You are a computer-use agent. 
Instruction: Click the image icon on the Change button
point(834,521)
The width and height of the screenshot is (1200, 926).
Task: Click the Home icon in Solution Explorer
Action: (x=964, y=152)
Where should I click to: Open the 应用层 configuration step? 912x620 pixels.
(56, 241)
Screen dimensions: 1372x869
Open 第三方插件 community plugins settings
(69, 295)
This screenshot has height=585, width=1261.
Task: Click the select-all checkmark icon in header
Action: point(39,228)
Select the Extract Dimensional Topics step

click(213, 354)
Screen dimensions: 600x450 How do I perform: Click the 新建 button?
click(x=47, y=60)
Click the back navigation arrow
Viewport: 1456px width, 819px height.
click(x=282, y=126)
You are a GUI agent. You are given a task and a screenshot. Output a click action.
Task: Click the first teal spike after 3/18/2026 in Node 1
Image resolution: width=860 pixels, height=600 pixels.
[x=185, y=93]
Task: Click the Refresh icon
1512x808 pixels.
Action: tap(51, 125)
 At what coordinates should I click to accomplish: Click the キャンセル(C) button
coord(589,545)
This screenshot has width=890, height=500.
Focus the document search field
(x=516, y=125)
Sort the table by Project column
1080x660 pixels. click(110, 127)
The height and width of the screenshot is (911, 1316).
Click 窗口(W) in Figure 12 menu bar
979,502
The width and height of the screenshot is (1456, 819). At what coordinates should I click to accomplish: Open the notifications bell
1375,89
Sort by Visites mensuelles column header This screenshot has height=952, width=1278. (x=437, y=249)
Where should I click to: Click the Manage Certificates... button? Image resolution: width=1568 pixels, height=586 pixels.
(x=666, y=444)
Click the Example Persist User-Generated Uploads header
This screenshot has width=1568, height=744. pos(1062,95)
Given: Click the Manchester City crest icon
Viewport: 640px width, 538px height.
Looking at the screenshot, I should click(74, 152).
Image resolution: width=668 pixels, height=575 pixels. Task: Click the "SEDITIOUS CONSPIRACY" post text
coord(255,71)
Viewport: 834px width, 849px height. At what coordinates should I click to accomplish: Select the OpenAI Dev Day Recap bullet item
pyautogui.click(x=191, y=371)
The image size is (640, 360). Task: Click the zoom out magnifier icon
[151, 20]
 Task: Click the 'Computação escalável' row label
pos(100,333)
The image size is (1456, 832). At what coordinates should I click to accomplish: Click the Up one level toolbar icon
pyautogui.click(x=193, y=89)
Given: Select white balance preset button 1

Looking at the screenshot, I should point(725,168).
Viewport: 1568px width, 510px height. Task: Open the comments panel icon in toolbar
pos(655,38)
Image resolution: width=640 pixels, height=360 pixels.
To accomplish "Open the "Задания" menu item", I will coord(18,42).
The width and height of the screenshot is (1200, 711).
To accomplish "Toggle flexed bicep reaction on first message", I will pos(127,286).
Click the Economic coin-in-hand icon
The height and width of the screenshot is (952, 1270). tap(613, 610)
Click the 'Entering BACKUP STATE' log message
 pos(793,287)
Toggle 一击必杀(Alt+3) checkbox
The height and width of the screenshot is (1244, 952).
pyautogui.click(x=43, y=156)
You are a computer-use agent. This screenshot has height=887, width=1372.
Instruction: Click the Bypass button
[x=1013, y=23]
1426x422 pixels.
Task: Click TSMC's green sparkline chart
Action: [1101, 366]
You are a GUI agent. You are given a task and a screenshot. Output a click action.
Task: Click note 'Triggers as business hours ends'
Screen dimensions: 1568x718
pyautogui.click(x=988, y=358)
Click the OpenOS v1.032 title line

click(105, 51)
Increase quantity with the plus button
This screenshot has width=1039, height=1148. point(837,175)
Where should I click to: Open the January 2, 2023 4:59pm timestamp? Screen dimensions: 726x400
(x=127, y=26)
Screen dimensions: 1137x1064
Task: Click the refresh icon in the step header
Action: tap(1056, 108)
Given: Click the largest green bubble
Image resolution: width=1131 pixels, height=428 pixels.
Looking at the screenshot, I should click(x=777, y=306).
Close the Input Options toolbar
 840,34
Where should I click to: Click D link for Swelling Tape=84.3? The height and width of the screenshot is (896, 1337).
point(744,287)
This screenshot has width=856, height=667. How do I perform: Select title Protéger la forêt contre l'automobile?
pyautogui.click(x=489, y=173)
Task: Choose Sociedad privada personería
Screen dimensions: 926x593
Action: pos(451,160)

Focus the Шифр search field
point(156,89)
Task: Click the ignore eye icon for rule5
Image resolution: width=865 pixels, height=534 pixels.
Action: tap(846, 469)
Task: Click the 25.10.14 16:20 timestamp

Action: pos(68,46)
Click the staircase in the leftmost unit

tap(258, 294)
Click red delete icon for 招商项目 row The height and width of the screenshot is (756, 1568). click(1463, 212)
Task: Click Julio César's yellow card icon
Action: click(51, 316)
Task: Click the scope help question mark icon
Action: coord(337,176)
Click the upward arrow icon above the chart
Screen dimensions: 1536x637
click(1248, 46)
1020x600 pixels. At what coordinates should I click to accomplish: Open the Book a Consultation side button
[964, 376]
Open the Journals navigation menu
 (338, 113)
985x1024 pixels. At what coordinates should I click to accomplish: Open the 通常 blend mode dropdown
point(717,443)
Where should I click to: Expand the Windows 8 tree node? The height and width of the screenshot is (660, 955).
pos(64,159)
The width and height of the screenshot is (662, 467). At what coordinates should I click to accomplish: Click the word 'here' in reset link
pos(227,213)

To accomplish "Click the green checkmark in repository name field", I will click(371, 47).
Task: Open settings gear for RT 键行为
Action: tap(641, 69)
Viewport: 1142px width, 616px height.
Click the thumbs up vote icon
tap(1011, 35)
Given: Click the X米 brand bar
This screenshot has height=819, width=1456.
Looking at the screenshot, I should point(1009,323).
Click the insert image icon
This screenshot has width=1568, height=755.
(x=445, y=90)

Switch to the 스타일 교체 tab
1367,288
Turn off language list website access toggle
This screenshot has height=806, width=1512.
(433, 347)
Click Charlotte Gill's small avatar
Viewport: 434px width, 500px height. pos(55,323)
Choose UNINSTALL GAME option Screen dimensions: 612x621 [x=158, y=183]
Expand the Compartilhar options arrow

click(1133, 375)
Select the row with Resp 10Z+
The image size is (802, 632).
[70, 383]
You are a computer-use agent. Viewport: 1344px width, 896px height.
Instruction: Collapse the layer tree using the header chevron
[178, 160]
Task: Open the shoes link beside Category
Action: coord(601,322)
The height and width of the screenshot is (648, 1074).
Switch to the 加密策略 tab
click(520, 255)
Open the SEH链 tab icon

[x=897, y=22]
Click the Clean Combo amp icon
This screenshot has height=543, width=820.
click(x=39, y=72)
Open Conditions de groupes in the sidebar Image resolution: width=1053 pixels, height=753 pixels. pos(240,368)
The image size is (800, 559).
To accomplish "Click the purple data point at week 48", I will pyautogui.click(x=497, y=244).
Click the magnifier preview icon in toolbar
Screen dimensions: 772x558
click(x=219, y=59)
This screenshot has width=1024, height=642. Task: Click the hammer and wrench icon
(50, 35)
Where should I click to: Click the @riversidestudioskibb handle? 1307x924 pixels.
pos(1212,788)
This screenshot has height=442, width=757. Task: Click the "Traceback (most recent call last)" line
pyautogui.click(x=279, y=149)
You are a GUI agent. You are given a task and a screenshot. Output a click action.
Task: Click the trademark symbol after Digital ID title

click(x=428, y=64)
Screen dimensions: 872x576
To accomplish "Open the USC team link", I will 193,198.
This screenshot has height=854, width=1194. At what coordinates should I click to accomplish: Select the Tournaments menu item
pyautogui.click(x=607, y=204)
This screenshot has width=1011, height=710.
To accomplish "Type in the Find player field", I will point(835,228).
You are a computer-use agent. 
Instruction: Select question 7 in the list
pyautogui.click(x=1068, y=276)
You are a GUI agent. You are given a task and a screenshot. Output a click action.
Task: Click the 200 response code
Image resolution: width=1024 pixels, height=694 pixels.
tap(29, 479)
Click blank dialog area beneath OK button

------------------------------------------------

WRITTEN PROBLEM
From the listing above, copy out every line in which the word "title" appears.

RESPONSE TO THIS EXERCISE
Click the OpenOS v1.032 title line
This screenshot has width=856, height=667. How do I perform: Select title Protéger la forêt contre l'automobile?
Task: Click the trademark symbol after Digital ID title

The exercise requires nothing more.